**Tarea A**
Responde, según el texto sobre la subida a La Faba:
(i) ¿Qué longitud tiene, en total, el tramo más empinado?
(ii) ¿Cómo se llama el bar que hay en La Faba?
(iii) ¿Qué pueblo es el último de León?
━━ Texto de la página
Tras pasar Las Herrerías, dejamos la carretera para tomar una ancha vía cementada en fuerte pendiente, unos mil metros, que da paso a una trocha estrecha, rota, embarrada y resbaladiza. A los pocos metros la senda hace una curva a la izquierda y se interna casi verticalmente en un frondoso castañar. Empieza el espectáculo.

Aquí ya sí que cada uno elige su ritmo y sube, sube, sube. Este empinadísimo tramo tan presuntamente fatal es duro, pero esto de la dureza como que consiste en la manera en que cada cuál afronta el reto. Cualquiera puede hacerlo descansando cuando sea necesario, porque no hay una carrera que ganar. Al final, el tramo son menos de cuatro kilómetros; es realmente empinado, pero se hace sin demasiados problemas.

Entrando casi en La Faba la corredoria se encarama más, si cabe, y justo cuando allí estamos pasan ocho ciclistas con sus bicis de montaña; en bici esto sí es complicado. Por supuesto, son bicigrinos sin equipaje pero con coche de apoyo, que una bicicleta aparejada para la peregrinación no sube por aquí ni siendo empujada. Esto no trata de restar mérito a los esforzados pedaleantes, a quienes esperamos detenidos, muy disciplinadamente, a que pasen, no sea que interrumpamos su discurrir rodado. Estamos no menos de cincuenta caminantes en un tramo de unos cien metros.

Almorzamos embutido y vino en El Último Rincón de El Bierzo, que es como se llama el bar que hay en La Faba, y nos sentamos un ratito a descansar en su terraza. Vemos pasar a quienes van llegando: peregrinos, turigrinos, caminantes, paseantes, bicigrinos, ciclistas, motoristas, excursionistas, caballistas, quadistas… Pasa a buen caminar un grupo de un colegio americano, unos treinta alumnos y alumnas, gorditos casi todos ellos (a lo mejor los han traído a un campamento de esos para hacer ejercicio, que tan de moda están en EEUU) y cinco profesores. La verdad es que casi todos suben bastante bien.
Nosotros reemprendemos la marcha, y vemos un estrambótico refugio regentado por alemanes, parece una chamarilería, y unos lugareños nos dicen que “ese de ahí –el responsable del albergue– está todo el día endrogado”, que cultiva allí marihuana y que incluso destila un aguardiente con esta hierba. Más que decirlo, lo advierten, nos previenen con miedo pero también con envidia. Normal; pues no tiene que vivir bien el tío…

A partir de aquí ya no hay tanta pendiente, lo cual está bien pero hace el ascenso propicio para piques y carreras, y así escalamos, Muchos suben corriendo, nosotros vamos a nuestro paso. En Laguna de Castilla (casi, casi, casi llegando a Galicia, pues es el último pueblo de León) paramos (de nuevo) para beber agua y disfrutar un ratito del bello paisaje que dejamos atrás, que es el paisaje que los ojos ven y el alma siente por lo ya andado y lo poco que parece quedar.
━━━━
━━ Registros proporcionados
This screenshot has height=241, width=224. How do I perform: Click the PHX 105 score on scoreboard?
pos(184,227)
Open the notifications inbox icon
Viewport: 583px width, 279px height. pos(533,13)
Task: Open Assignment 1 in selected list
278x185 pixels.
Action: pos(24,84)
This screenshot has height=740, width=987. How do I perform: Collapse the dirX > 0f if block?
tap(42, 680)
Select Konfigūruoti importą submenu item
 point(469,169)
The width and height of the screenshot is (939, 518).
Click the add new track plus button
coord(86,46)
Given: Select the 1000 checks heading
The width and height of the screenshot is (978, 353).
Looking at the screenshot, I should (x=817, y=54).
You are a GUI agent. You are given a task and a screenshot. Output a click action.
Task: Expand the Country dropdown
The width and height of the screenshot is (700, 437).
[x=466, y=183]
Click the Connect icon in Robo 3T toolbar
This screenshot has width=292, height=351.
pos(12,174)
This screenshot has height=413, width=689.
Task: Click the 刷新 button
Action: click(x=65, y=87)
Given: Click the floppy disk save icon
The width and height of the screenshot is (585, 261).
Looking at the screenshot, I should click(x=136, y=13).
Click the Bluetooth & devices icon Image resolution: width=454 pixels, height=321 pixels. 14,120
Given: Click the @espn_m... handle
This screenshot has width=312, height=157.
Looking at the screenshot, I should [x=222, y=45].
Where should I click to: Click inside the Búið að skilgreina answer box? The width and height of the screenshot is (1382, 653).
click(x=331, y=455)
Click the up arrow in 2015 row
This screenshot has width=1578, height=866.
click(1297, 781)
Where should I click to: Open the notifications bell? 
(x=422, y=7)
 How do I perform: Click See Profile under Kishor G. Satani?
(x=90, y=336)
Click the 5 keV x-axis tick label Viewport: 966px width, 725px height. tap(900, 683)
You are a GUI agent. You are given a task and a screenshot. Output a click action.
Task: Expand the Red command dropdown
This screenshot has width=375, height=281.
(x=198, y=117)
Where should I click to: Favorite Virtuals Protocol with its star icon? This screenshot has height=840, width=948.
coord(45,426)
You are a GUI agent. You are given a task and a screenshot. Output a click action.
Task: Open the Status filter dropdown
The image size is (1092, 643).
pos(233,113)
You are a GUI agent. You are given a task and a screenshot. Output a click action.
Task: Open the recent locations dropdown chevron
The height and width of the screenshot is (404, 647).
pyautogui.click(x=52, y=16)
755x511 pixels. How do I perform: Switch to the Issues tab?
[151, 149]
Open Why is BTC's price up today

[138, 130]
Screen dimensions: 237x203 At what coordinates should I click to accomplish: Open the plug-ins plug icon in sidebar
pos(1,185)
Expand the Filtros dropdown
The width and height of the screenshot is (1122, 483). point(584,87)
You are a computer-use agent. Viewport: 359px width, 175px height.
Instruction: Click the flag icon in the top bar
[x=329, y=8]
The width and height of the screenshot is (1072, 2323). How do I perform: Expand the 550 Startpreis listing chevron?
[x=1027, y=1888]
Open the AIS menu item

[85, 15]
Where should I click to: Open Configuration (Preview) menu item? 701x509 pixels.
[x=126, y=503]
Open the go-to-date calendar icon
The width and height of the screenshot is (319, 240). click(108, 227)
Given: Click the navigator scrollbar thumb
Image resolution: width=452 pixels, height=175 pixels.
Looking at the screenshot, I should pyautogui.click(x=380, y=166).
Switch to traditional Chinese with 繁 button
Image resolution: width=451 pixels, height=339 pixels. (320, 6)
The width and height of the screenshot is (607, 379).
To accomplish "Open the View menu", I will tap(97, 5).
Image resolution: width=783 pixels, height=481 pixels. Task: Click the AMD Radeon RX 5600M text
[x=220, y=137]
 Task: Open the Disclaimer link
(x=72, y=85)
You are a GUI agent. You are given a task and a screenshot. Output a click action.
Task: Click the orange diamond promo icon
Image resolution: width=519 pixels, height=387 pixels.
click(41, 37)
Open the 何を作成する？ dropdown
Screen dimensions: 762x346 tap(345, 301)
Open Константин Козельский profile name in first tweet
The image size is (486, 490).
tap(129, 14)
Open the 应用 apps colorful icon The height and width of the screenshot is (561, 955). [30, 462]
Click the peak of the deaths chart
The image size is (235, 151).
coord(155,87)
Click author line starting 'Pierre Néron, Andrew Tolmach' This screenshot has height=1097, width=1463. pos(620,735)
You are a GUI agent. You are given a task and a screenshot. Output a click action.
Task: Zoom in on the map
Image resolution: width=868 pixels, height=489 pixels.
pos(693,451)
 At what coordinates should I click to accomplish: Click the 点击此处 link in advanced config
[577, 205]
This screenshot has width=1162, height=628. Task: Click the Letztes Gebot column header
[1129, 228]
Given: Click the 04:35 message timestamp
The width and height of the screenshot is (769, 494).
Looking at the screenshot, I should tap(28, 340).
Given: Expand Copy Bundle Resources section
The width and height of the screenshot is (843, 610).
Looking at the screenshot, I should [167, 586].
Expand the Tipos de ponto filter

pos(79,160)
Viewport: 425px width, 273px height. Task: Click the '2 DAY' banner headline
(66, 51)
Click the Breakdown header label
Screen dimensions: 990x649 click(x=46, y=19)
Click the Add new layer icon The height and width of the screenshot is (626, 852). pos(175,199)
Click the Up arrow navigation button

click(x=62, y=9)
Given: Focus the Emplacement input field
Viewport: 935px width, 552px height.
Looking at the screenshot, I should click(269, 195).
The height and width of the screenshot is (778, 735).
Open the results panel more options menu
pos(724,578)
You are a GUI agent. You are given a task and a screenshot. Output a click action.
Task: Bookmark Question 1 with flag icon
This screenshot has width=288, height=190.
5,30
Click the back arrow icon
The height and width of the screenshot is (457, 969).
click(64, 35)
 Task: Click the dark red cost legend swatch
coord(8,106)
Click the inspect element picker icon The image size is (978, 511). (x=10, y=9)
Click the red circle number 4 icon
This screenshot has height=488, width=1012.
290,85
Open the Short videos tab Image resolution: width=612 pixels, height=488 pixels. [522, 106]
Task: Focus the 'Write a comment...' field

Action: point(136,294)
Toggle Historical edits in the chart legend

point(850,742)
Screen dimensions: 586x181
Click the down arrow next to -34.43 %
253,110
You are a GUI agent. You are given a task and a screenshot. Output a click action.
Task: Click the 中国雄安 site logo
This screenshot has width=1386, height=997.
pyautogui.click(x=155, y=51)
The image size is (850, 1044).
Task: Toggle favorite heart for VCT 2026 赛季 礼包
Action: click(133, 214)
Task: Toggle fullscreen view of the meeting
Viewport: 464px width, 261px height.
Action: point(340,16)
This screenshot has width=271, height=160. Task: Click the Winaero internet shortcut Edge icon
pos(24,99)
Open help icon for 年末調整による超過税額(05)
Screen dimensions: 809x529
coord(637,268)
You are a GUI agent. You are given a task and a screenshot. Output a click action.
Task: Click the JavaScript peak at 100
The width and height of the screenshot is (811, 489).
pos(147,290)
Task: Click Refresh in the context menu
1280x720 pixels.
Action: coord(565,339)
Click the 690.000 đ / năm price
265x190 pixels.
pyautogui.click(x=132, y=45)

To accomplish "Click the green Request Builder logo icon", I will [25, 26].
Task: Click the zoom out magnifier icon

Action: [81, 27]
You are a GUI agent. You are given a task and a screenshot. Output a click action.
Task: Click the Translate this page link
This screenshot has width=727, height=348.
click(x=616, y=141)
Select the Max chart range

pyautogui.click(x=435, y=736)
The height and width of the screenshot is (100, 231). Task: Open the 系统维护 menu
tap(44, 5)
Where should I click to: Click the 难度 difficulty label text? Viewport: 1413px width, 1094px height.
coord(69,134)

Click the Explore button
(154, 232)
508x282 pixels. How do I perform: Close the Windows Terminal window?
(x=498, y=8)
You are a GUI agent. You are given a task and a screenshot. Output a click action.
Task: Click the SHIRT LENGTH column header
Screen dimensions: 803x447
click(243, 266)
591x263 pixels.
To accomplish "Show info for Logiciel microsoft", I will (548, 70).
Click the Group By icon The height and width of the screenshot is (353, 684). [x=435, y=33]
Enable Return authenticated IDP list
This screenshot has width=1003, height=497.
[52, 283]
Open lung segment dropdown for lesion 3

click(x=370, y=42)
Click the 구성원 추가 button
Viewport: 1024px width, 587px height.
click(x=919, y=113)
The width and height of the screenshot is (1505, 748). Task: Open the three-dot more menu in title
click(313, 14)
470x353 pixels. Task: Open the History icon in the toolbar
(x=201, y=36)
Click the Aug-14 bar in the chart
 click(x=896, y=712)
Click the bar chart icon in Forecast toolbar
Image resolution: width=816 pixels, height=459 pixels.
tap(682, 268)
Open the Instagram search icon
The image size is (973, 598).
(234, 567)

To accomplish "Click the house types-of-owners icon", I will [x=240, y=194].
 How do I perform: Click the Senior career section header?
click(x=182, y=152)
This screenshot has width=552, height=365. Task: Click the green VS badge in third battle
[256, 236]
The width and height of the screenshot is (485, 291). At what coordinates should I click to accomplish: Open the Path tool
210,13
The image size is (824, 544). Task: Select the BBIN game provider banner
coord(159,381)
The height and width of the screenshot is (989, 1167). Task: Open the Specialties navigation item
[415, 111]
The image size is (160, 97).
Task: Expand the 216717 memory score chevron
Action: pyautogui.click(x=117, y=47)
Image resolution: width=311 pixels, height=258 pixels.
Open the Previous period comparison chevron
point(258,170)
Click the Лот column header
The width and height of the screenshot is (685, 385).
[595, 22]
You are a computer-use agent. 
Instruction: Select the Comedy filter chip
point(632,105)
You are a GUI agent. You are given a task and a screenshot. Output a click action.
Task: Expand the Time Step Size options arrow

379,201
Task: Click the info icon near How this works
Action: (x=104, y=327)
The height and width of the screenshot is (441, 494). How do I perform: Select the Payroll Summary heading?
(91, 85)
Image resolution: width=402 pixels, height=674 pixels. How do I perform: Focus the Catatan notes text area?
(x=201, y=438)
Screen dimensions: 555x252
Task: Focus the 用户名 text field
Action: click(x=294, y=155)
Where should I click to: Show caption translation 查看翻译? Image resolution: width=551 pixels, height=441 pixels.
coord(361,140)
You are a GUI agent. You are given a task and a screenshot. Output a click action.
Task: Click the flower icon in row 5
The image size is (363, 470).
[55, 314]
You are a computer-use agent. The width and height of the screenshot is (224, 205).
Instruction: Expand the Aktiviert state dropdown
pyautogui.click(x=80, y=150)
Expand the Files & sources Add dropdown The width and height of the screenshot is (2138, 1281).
━━━━
**Tarea B**
Actualiza los registros desde su comienzo hasta la línea que contiene "Looking at the screenshot, I should (x=817, y=54).", ambos extremos incluidos, sustituyendo "Click" por "Press" sin alterar nada más. Devuelve únicamente esas líneas.

**Respuesta correcta A**
(i) Menos de cuatro kilómetros.
(ii) El Último Rincón de El Bierzo.
(iii) Laguna de Castilla.

**Respuesta correcta B**
This screenshot has height=241, width=224. How do I perform: Press the PHX 105 score on scoreboard?
pos(184,227)
Open the notifications inbox icon
Viewport: 583px width, 279px height. pos(533,13)
Task: Open Assignment 1 in selected list
278x185 pixels.
Action: pos(24,84)
This screenshot has height=740, width=987. How do I perform: Collapse the dirX > 0f if block?
tap(42, 680)
Select Konfigūruoti importą submenu item
 point(469,169)
The width and height of the screenshot is (939, 518).
Press the add new track plus button
coord(86,46)
Given: Select the 1000 checks heading
The width and height of the screenshot is (978, 353).
Looking at the screenshot, I should (x=817, y=54).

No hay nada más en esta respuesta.